*TASK STATEMENT*: Output as a numbered list the lines of the records starting with the line containing "1016x768 pixels." and going on through the line containing "will pyautogui.click(x=798, y=44).", leaving out any blank lines.

*INPUT RECORDS*:
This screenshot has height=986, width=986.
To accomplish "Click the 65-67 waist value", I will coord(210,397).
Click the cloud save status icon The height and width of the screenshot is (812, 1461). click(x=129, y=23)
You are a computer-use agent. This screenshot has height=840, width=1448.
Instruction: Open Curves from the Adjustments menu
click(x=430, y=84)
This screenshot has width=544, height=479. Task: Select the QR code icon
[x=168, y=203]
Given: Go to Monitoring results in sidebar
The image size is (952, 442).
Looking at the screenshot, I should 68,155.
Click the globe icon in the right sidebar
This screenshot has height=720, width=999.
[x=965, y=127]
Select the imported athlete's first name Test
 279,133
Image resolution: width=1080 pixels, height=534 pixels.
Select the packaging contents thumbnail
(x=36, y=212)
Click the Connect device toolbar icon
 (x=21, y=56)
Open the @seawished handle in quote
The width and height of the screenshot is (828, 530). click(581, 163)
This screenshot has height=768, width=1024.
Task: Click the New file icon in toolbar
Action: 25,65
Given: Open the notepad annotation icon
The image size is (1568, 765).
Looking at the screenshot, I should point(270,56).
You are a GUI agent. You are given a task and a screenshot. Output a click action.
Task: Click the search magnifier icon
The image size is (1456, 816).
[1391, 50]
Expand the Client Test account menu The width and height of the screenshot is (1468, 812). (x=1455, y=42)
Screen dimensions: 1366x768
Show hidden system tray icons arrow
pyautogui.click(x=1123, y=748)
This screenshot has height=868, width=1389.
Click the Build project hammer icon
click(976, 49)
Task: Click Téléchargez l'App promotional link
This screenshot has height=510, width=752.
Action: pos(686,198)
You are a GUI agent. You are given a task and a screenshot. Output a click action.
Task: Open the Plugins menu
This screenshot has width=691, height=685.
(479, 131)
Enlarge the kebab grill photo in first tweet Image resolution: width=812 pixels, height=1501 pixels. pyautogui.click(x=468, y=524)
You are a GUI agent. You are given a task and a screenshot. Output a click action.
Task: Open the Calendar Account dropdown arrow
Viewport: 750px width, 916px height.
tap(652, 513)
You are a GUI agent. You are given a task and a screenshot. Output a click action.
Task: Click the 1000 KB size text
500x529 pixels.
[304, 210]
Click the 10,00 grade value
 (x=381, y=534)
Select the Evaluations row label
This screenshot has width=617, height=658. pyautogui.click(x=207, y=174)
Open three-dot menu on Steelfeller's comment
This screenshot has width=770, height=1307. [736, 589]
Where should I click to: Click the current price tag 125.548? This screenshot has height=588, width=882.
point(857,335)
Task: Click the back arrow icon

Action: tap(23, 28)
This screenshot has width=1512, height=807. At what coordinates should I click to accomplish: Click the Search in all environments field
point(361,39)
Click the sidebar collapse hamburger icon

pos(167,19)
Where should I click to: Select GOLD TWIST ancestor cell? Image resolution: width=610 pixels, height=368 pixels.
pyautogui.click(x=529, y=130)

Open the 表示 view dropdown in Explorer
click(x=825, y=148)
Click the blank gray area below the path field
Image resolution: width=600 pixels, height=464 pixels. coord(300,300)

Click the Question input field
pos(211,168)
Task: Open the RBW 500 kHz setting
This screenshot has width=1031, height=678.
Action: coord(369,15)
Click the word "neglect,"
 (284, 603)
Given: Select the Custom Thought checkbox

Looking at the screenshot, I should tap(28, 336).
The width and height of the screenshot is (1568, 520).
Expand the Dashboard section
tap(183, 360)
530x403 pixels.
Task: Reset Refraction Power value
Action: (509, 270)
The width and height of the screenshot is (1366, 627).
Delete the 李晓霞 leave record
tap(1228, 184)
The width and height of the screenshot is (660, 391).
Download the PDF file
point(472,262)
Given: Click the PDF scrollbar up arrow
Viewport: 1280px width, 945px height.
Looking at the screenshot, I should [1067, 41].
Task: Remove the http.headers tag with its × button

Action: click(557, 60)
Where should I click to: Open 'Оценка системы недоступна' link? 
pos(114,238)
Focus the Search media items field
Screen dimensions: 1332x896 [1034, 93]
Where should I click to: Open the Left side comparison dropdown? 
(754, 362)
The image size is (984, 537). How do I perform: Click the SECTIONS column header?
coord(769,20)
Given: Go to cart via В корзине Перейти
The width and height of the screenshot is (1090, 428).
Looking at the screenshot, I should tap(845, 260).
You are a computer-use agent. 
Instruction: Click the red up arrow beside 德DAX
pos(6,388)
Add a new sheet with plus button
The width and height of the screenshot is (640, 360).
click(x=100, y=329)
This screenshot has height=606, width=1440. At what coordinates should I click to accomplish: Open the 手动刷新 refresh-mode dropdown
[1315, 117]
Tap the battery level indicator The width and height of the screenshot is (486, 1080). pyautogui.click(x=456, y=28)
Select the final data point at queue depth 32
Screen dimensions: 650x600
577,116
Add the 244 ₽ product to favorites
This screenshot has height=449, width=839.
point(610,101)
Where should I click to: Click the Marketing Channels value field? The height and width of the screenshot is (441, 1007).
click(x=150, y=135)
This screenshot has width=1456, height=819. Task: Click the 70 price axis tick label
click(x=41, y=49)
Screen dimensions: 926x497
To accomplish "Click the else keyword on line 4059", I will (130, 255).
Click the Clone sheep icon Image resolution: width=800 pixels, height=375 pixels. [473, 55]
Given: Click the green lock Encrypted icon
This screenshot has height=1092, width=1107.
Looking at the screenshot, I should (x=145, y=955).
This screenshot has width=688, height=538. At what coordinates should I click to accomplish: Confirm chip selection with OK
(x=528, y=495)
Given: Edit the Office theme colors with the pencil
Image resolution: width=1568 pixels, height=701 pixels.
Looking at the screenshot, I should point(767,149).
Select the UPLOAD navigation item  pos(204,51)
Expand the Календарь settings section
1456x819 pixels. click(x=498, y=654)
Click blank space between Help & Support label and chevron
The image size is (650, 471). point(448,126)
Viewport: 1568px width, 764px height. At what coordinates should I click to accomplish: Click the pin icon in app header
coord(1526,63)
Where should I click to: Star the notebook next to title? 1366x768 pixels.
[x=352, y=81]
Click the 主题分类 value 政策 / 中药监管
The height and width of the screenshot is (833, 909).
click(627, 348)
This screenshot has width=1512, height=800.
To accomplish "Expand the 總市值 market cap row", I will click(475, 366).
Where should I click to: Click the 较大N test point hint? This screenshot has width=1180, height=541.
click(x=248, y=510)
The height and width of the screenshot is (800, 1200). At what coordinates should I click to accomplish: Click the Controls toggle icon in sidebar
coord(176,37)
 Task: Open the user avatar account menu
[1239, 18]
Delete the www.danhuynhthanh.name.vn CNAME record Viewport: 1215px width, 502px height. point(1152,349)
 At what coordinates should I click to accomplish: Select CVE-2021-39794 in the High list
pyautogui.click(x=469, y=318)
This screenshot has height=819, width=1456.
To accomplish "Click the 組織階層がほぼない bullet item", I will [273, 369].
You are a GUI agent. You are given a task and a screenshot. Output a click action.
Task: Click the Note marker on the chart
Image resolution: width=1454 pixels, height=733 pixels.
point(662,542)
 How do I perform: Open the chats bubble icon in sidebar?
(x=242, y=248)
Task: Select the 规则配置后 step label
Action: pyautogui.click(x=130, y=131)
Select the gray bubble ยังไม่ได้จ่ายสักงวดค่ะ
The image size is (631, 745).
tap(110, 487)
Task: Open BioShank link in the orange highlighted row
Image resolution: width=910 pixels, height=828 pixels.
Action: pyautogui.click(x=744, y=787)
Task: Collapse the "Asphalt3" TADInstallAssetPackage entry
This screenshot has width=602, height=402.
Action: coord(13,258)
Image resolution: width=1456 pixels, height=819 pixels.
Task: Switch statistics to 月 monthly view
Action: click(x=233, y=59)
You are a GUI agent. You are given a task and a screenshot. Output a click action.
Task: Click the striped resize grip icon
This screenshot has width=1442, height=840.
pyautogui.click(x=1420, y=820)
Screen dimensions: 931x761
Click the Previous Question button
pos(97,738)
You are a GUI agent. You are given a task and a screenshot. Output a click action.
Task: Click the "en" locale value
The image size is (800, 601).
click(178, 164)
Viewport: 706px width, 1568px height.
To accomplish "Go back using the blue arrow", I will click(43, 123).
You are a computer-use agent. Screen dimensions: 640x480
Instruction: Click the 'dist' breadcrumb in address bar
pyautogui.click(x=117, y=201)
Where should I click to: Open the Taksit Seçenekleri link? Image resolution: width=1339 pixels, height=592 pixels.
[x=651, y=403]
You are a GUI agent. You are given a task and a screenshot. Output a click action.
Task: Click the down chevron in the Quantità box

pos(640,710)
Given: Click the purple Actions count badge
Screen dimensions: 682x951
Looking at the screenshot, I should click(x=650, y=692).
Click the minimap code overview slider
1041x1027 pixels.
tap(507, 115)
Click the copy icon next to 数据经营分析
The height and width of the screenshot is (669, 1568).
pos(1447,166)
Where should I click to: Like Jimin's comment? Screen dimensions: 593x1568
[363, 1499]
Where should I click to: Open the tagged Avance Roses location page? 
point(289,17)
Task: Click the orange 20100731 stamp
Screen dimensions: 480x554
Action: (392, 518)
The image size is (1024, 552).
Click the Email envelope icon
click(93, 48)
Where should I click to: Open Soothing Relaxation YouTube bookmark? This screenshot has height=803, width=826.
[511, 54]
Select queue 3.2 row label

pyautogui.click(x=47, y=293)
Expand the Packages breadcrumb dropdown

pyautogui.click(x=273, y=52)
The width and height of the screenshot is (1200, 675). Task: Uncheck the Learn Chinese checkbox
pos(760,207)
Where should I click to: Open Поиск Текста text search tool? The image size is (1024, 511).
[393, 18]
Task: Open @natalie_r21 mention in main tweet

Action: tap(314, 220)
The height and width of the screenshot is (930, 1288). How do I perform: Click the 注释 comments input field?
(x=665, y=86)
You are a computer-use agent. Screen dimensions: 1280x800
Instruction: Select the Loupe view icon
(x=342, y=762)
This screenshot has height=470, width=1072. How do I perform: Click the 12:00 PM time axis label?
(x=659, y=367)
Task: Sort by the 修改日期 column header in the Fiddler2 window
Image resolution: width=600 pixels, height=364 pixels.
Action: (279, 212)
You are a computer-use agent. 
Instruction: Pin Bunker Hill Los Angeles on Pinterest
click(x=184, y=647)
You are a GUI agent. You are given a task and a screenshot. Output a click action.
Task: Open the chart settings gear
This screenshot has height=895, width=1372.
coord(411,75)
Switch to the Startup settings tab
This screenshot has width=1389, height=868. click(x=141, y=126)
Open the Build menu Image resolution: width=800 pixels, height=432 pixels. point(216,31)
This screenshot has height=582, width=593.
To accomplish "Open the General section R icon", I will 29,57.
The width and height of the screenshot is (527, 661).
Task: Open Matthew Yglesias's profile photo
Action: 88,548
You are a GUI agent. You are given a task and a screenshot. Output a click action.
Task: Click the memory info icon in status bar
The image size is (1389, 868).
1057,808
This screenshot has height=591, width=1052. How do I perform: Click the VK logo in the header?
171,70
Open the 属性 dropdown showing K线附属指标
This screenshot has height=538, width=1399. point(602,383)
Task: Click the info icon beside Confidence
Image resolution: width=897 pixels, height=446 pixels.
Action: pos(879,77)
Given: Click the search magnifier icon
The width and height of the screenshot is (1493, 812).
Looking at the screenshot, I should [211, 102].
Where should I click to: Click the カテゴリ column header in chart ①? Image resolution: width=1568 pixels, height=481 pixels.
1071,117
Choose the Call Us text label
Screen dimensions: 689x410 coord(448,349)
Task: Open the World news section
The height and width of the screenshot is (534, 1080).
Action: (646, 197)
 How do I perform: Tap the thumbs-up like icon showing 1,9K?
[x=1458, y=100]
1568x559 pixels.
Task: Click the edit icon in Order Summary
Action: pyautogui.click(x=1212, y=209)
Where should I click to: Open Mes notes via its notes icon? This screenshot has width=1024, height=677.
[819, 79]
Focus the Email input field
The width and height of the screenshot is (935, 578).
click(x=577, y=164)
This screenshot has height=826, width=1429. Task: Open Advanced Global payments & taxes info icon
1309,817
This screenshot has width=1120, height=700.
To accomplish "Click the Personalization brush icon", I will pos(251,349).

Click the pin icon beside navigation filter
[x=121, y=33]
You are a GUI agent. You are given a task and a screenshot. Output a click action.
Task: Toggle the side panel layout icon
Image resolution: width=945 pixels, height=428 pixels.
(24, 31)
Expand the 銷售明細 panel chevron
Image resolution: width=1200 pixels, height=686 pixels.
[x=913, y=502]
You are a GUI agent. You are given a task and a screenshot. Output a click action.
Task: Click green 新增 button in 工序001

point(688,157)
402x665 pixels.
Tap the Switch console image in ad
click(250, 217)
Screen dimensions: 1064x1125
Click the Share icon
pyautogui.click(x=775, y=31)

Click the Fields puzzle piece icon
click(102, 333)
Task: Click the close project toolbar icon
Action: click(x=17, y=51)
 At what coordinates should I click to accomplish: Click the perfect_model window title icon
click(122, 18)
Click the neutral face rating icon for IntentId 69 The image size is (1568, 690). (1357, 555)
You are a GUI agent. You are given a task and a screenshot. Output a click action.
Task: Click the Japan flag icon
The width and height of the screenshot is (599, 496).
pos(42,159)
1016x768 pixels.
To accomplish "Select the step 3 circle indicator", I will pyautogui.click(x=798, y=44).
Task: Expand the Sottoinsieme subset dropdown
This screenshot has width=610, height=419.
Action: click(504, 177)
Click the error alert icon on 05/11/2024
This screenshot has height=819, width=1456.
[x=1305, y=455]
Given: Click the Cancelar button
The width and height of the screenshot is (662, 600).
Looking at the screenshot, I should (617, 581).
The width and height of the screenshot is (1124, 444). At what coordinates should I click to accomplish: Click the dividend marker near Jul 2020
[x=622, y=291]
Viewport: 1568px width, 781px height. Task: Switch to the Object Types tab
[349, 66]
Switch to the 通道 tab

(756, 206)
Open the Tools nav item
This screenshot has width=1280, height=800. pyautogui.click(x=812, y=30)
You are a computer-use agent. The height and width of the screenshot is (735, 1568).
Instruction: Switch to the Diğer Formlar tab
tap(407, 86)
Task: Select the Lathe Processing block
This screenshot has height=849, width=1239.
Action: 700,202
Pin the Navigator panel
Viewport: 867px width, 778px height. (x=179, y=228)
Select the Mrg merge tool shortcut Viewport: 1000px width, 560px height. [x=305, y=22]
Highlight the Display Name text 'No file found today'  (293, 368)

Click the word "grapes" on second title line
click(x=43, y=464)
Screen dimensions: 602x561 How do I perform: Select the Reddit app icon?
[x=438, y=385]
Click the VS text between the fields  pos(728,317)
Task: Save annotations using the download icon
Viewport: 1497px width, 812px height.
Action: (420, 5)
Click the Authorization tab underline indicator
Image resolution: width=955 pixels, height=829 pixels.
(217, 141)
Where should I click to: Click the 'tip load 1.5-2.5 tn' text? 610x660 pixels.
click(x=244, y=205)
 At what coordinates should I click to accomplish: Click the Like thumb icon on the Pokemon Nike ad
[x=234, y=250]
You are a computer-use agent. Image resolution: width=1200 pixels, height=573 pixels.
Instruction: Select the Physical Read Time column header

*RESPONSE*:
1. 1016x768 pixels.
2. To accomplish "Select the step 3 circle indicator", I will pyautogui.click(x=798, y=44).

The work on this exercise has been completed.